*TASK DESCRIPTION*.
Restate the whole listing exactly, leaving nothing out.

*RECORDS PROVIDED*.
++++++++++++++++++++

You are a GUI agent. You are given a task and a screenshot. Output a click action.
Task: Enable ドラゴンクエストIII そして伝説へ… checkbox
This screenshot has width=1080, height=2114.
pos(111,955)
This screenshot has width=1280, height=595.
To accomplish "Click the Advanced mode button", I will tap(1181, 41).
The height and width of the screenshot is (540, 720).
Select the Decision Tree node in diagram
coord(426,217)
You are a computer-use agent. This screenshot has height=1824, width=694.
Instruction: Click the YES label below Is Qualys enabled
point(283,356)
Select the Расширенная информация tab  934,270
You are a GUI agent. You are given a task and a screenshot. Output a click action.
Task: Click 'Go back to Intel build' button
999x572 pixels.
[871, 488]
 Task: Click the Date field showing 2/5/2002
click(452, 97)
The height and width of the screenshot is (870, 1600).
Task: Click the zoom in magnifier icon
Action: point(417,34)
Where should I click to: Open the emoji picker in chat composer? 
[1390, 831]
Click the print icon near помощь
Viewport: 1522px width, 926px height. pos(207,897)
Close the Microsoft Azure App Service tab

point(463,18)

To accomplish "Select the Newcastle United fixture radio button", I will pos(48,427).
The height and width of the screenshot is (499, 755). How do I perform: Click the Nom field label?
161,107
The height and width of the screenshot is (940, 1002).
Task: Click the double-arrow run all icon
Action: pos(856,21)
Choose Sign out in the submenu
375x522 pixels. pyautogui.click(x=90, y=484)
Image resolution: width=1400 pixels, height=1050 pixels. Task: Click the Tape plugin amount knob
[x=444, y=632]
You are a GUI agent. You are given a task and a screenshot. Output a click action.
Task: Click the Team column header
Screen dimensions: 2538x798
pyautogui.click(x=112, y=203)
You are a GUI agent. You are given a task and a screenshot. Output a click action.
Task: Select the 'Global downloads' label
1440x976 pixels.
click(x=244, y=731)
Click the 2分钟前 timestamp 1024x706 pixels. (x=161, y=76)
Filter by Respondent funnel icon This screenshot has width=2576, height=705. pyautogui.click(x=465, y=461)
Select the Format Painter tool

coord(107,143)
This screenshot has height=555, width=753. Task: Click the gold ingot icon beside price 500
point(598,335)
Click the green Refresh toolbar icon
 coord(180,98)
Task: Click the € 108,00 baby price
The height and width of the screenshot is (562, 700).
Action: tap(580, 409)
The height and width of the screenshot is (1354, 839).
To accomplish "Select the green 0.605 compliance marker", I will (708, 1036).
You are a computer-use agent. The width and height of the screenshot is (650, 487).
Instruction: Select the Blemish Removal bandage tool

++++++++++++++++++++

*ANSWER TO THIS EXERCISE*.
You are a GUI agent. You are given a task and a screenshot. Output a click action.
Task: Enable ドラゴンクエストIII そして伝説へ… checkbox
This screenshot has width=1080, height=2114.
pos(111,955)
This screenshot has width=1280, height=595.
To accomplish "Click the Advanced mode button", I will tap(1181, 41).
The height and width of the screenshot is (540, 720).
Select the Decision Tree node in diagram
coord(426,217)
You are a computer-use agent. This screenshot has height=1824, width=694.
Instruction: Click the YES label below Is Qualys enabled
point(283,356)
Select the Расширенная информация tab  934,270
You are a GUI agent. You are given a task and a screenshot. Output a click action.
Task: Click 'Go back to Intel build' button
999x572 pixels.
[871, 488]
 Task: Click the Date field showing 2/5/2002
click(452, 97)
The height and width of the screenshot is (870, 1600).
Task: Click the zoom in magnifier icon
Action: point(417,34)
Where should I click to: Open the emoji picker in chat composer? 
[1390, 831]
Click the print icon near помощь
Viewport: 1522px width, 926px height. pos(207,897)
Close the Microsoft Azure App Service tab

point(463,18)

To accomplish "Select the Newcastle United fixture radio button", I will pos(48,427).
The height and width of the screenshot is (499, 755). How do I perform: Click the Nom field label?
161,107
The height and width of the screenshot is (940, 1002).
Task: Click the double-arrow run all icon
Action: pos(856,21)
Choose Sign out in the submenu
375x522 pixels. pyautogui.click(x=90, y=484)
Image resolution: width=1400 pixels, height=1050 pixels. Task: Click the Tape plugin amount knob
[x=444, y=632]
You are a GUI agent. You are given a task and a screenshot. Output a click action.
Task: Click the Team column header
Screen dimensions: 2538x798
pyautogui.click(x=112, y=203)
You are a GUI agent. You are given a task and a screenshot. Output a click action.
Task: Select the 'Global downloads' label
1440x976 pixels.
click(x=244, y=731)
Click the 2分钟前 timestamp 1024x706 pixels. (x=161, y=76)
Filter by Respondent funnel icon This screenshot has width=2576, height=705. pyautogui.click(x=465, y=461)
Select the Format Painter tool

coord(107,143)
This screenshot has height=555, width=753. Task: Click the gold ingot icon beside price 500
point(598,335)
Click the green Refresh toolbar icon
 coord(180,98)
Task: Click the € 108,00 baby price
The height and width of the screenshot is (562, 700).
Action: tap(580, 409)
The height and width of the screenshot is (1354, 839).
To accomplish "Select the green 0.605 compliance marker", I will (708, 1036).
You are a computer-use agent. The width and height of the screenshot is (650, 487).
Instruction: Select the Blemish Removal bandage tool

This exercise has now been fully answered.